Question

Prove these identities.
$$\cos\left (\theta +\dfrac {\pi }{3}\right)+\sqrt {3}\sin \theta \equiv \sin\left (\theta +\dfrac {\pi }{6}\right)$$

Answer

**step1** Understanding the problem

The problem asks us to prove a trigonometric identity. We are given the identity: $$\cos\left (\theta +\dfrac {\pi }{3}\right)+\sqrt {3}\sin \theta \equiv \sin\left (\theta +\dfrac {\pi }{6}\right)$$. To prove this, we need to show that the expression on the left-hand side is mathematically equivalent to the expression on the right-hand side for all valid values of $$\theta$$. We will achieve this by transforming one side (or both) until they become identical.

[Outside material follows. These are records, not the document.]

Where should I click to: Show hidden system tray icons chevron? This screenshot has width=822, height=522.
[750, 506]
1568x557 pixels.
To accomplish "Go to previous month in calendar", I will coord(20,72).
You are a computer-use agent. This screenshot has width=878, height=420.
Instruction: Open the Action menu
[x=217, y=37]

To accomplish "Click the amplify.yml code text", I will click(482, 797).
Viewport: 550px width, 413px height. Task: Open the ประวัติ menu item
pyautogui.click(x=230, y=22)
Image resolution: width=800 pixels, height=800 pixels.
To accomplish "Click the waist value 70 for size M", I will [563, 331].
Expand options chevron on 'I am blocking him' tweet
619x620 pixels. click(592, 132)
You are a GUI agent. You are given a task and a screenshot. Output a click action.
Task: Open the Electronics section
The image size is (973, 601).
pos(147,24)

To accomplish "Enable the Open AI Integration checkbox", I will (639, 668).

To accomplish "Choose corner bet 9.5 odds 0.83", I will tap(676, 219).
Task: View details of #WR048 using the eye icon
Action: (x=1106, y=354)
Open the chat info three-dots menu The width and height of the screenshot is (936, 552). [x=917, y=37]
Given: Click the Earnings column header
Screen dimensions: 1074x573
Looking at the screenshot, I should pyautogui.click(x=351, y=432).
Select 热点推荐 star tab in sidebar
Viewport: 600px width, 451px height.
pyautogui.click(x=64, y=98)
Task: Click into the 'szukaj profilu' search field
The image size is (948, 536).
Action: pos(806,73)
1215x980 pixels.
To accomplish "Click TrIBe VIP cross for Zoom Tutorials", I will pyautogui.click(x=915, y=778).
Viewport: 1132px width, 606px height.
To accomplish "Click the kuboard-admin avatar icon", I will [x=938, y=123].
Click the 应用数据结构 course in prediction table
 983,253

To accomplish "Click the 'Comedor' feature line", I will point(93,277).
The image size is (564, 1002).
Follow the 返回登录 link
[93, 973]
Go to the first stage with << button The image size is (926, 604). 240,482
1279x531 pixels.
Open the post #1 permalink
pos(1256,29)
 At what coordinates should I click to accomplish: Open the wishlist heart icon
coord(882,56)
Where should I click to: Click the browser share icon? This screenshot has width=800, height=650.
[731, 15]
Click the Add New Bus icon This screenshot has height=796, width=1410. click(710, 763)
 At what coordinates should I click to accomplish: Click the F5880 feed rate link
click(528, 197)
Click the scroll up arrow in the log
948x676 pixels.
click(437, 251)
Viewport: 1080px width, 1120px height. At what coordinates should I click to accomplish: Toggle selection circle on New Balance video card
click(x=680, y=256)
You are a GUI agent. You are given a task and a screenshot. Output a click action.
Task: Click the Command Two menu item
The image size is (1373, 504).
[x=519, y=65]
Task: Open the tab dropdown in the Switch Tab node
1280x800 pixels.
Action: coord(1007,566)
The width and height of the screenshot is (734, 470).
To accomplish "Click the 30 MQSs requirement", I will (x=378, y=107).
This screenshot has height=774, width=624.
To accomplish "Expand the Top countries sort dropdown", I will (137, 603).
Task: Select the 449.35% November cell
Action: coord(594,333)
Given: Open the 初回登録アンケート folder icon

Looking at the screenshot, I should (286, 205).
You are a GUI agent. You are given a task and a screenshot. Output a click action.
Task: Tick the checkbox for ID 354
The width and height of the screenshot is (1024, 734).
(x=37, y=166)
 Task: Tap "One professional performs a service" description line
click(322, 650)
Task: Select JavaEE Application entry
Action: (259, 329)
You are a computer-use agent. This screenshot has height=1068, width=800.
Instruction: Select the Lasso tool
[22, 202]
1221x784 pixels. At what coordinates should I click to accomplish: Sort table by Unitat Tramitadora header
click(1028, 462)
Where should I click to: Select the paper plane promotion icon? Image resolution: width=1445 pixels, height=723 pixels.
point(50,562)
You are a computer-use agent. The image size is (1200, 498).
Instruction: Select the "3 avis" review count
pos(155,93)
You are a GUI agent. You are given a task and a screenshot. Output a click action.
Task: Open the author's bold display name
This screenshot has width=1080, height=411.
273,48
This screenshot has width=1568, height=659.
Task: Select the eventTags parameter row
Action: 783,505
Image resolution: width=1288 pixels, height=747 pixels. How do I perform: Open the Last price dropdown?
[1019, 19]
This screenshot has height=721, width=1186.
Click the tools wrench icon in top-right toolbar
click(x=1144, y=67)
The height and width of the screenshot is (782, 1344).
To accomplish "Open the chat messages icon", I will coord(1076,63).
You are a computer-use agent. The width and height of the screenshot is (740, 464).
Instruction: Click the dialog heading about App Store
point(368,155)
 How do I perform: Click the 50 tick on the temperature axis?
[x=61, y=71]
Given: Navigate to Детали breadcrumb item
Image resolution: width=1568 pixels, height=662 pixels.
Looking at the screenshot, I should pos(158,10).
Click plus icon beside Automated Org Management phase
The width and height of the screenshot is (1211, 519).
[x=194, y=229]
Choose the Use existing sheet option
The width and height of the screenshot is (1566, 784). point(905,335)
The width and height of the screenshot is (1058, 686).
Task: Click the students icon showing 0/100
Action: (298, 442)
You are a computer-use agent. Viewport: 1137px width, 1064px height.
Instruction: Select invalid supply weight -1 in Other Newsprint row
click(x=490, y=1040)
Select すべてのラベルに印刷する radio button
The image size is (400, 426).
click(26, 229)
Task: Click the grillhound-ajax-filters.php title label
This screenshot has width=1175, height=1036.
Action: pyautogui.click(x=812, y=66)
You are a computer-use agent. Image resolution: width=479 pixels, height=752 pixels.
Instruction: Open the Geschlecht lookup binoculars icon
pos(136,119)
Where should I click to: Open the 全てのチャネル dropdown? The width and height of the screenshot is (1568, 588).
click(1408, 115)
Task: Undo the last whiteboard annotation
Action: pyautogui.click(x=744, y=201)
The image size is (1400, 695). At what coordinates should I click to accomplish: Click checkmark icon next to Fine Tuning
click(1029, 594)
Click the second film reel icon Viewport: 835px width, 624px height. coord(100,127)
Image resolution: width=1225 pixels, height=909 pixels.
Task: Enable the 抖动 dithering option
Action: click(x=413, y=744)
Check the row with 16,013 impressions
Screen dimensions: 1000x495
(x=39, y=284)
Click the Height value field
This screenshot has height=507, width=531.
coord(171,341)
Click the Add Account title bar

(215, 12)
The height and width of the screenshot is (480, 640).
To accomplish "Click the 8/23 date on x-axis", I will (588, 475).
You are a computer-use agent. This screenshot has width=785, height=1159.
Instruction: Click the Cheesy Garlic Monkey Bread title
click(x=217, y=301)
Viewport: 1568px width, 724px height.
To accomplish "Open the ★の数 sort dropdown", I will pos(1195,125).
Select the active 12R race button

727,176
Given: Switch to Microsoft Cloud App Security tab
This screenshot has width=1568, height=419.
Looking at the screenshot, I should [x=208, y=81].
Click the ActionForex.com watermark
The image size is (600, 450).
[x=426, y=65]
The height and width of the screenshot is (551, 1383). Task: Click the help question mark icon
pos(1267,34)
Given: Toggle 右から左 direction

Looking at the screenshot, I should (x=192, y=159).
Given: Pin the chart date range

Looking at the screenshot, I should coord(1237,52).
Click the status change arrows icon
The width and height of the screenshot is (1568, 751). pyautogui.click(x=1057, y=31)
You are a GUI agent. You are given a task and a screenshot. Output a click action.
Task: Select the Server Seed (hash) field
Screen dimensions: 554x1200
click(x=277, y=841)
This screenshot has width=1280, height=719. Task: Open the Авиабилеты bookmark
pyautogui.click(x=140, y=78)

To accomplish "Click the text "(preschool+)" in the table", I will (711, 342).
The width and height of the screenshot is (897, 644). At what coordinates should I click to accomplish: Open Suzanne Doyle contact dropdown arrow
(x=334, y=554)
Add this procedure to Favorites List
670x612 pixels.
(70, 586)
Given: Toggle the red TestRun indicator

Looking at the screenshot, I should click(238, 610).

**step2** Expanding the left-hand side - first term

We begin by expanding the first term of the left-hand side (LHS), which is $$\cos\left (\theta +\dfrac {\pi }{3}\right)$$. We use the cosine addition formula, which states that for any angles $$A$$ and $$B$$, $$\cos(A+B) = \cos A \cos B - \sin A \sin B$$.
In this case, $$A = \theta$$ and $$B = \dfrac {\pi }{3}$$.
We recall the exact trigonometric values for $$\dfrac {\pi }{3}$$ (or 60 degrees):
$$\cos\left (\dfrac {\pi }{3}\right) = \dfrac{1}{2}$$
$$\sin\left (\dfrac {\pi }{3}\right) = \dfrac{\sqrt{3}}{2}$$
Substitute these values into the cosine addition formula:
$$\cos\left (\theta +\dfrac {\pi }{3}\right) = \cos \theta \cdot \cos \dfrac {\pi }{3} - \sin \theta \cdot \sin \dfrac {\pi }{3}$$
$$\cos\left (\theta +\dfrac {\pi }{3}\right) = \cos \theta \cdot \dfrac{1}{2} - \sin \theta \cdot \dfrac{\sqrt{3}}{2}$$
$$\cos\left (\theta +\dfrac {\pi }{3}\right) = \dfrac{1}{2}\cos \theta - \dfrac{\sqrt{3}}{2}\sin \theta$$

**step3** Simplifying the left-hand side

Now, we substitute the expanded form of $$\cos\left (\theta +\dfrac {\pi }{3}\right)$$ back into the original left-hand side expression:
LHS $$ = \left(\dfrac{1}{2}\cos \theta - \dfrac{\sqrt{3}}{2}\sin \theta\right) + \sqrt {3}\sin \theta$$
Next, we combine the terms that involve $$\sin \theta$$. We have two such terms: $$-\dfrac{\sqrt{3}}{2}\sin \theta$$ and $$+\sqrt {3}\sin \theta$$.
To combine them, we find a common denominator. We can rewrite $$\sqrt{3}\sin \theta$$ as $$\dfrac{2\sqrt{3}}{2}\sin \theta$$.
LHS $$ = \dfrac{1}{2}\cos \theta + \left(-\dfrac{\sqrt{3}}{2} + \dfrac{2\sqrt{3}}{2}\right)\sin \theta$$
LHS $$ = \dfrac{1}{2}\cos \theta + \left(\dfrac{2\sqrt{3} - \sqrt{3}}{2}\right)\sin \theta$$
LHS $$ = \dfrac{1}{2}\cos \theta + \dfrac{\sqrt{3}}{2}\sin \theta$$
This is the simplified form of the left-hand side of the identity.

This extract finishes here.